The FAI is able to apologise 30 years on, somewhat indemnified by the fact that girls and women were an afterthought at the time. They were “ladies”, exiled to a separate governing body, the Ladies FAI, a voluntary organisation with no professional support from the FAI until the 2000s. There is a distance, an urge to relegate this type of behaviour to anecdotal history.

And yet, the problem isn’t restricted to Ireland or even the past.

In 2021 Sinéad Farrelly, capped for Ireland eight times, went public with her experiences of being sexually assaulted and coerced by her former coach Paul Riley during her time at Portland Thorns in the NWSL. (Riley is banned from coaching soccer in the US, along with three other coaches.)

For the past 30 years, the players have held these individual truths. Now, at least, they can hopefully feel lighter, unburdened of a shame that was never theirs to carry

More recently, in 2023 it was Luis Rubiales, the then-president of the Spanish football federation, who took the headlines from the World Cup-winning Spanish football team when he kissed Jenni Hermoso on the mouth on stage after presenting her medal. He felt he could, so he did, likely not expecting international outrage or a criminal case of sexual assault and coercion against him. (He resigned in September 2023, despite initial support from Spanish soccer.)

Despite the apology, the FAI still has work to do.

This is the same FAI which refused to engage with the women for two years before 2017, when the women’s team – including current captain Katie McCabe – felt forced to strike and to air more of the FAI’s dirty laundry to the media to compel them into progress.

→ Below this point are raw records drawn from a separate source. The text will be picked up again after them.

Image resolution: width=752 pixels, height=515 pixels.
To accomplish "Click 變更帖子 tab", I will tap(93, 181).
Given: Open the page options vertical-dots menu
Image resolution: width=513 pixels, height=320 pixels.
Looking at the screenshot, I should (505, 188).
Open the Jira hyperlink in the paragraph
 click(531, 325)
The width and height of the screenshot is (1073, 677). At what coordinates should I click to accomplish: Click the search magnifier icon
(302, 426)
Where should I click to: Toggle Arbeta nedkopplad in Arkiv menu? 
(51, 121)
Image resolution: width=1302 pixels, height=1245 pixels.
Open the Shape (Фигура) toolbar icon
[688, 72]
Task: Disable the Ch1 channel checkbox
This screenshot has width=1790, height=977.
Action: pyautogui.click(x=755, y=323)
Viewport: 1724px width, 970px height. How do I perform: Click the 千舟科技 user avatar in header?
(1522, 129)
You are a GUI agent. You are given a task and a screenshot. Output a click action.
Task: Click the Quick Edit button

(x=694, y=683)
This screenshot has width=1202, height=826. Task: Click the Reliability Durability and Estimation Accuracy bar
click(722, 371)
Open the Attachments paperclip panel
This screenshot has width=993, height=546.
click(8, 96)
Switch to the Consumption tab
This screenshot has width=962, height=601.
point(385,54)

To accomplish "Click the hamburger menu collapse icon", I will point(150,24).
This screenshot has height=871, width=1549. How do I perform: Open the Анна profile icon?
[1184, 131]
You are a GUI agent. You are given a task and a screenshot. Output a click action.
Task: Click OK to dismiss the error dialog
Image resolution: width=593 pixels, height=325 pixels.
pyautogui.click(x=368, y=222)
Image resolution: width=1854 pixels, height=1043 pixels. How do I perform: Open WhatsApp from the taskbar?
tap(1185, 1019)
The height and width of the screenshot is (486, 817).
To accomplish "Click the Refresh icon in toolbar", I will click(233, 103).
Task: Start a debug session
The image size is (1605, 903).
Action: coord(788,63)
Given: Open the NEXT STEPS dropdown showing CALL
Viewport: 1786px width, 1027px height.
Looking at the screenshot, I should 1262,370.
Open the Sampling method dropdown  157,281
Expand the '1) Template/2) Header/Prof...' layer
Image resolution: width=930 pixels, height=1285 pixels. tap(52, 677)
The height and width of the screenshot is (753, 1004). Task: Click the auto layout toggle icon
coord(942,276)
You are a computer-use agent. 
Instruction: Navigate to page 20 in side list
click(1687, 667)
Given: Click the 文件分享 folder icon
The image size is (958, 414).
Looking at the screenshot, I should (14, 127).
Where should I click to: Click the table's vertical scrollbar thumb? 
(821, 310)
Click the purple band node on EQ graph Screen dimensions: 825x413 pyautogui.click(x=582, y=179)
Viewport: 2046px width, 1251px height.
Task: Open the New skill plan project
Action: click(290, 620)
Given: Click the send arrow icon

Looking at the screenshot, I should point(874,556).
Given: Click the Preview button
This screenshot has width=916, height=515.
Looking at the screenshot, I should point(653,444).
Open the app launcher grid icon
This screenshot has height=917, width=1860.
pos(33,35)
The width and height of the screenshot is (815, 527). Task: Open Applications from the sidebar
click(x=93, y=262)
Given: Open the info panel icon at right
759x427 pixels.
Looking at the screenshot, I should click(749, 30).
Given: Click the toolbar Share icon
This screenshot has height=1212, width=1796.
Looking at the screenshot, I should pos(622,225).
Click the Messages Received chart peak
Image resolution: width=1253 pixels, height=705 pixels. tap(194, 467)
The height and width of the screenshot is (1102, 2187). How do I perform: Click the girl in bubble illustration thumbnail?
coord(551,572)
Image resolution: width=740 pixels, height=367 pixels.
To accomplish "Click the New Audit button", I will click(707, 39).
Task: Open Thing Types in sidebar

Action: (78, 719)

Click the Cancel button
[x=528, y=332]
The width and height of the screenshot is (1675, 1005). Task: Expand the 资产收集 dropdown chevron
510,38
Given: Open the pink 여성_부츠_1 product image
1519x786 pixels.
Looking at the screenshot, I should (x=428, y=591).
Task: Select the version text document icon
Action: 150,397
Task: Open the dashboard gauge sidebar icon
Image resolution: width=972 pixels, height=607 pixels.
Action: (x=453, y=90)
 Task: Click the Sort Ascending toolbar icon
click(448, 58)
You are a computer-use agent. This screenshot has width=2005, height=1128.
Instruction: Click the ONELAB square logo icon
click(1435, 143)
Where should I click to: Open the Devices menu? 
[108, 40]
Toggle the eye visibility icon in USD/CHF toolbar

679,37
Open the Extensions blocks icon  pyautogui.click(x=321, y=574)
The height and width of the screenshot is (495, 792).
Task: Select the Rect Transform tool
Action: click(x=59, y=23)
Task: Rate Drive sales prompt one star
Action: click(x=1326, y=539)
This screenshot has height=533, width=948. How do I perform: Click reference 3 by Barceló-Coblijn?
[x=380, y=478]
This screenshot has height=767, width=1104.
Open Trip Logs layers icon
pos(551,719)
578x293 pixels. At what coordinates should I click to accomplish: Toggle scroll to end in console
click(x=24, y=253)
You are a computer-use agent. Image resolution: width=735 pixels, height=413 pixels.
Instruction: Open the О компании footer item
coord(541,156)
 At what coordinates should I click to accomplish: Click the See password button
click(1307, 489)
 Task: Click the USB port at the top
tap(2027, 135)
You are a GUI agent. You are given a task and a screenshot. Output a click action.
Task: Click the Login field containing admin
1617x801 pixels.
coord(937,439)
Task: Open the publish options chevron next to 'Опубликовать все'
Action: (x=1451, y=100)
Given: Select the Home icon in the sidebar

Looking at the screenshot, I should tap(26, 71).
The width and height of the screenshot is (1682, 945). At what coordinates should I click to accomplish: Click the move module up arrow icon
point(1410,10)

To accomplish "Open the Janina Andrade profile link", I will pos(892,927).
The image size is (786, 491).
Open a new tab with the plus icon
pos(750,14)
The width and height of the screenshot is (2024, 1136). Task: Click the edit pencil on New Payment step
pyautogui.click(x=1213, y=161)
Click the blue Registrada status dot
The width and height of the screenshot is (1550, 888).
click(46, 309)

While the men’s European Championships are finishing – Ireland did not qualify – the qualifiers for the women’s European Championships are ongoing, with a game played on Friday night against England and against France on Tuesday.

Rather than focusing on the two women’s games in the lead-up, the FAI announced the new men’s manager. The already limited space to discuss the women’s qualifiers now overtaken by the flurry of takes on how an Icelandic dentist was coming in to revive the struggling men’s team.

While Damien Duff’s comments about razing the FAI, firing 90 per cent of its workforce and starting from scratch are perhaps excessive, it’s clear there’s a significant amount to do for the FAI to be something unique in international football: a positive space for players and coaches alike.

There is no resolution to this story, no happily ever afters. Careers were stalled, trauma was inflicted, players became victims and then survivors.

The beautiful game made ugly to the players involved – something exacerbated by the recent positive press for the FAI around equal pay, proper conditions, stand-alone sponsorship helping the women’s team to qualify for their first World Cup.

The brave women who agreed to speak to RTÉ and the Sunday Independent have clarified the situation, told the country what happens without proper guidance and governance, held the FAI accountable for regarding women as an afterthought.

For the past 30 years, the players have held these individual truths. Now, at least, they can hopefully feel lighter, unburdened of a shame that was never theirs to carry.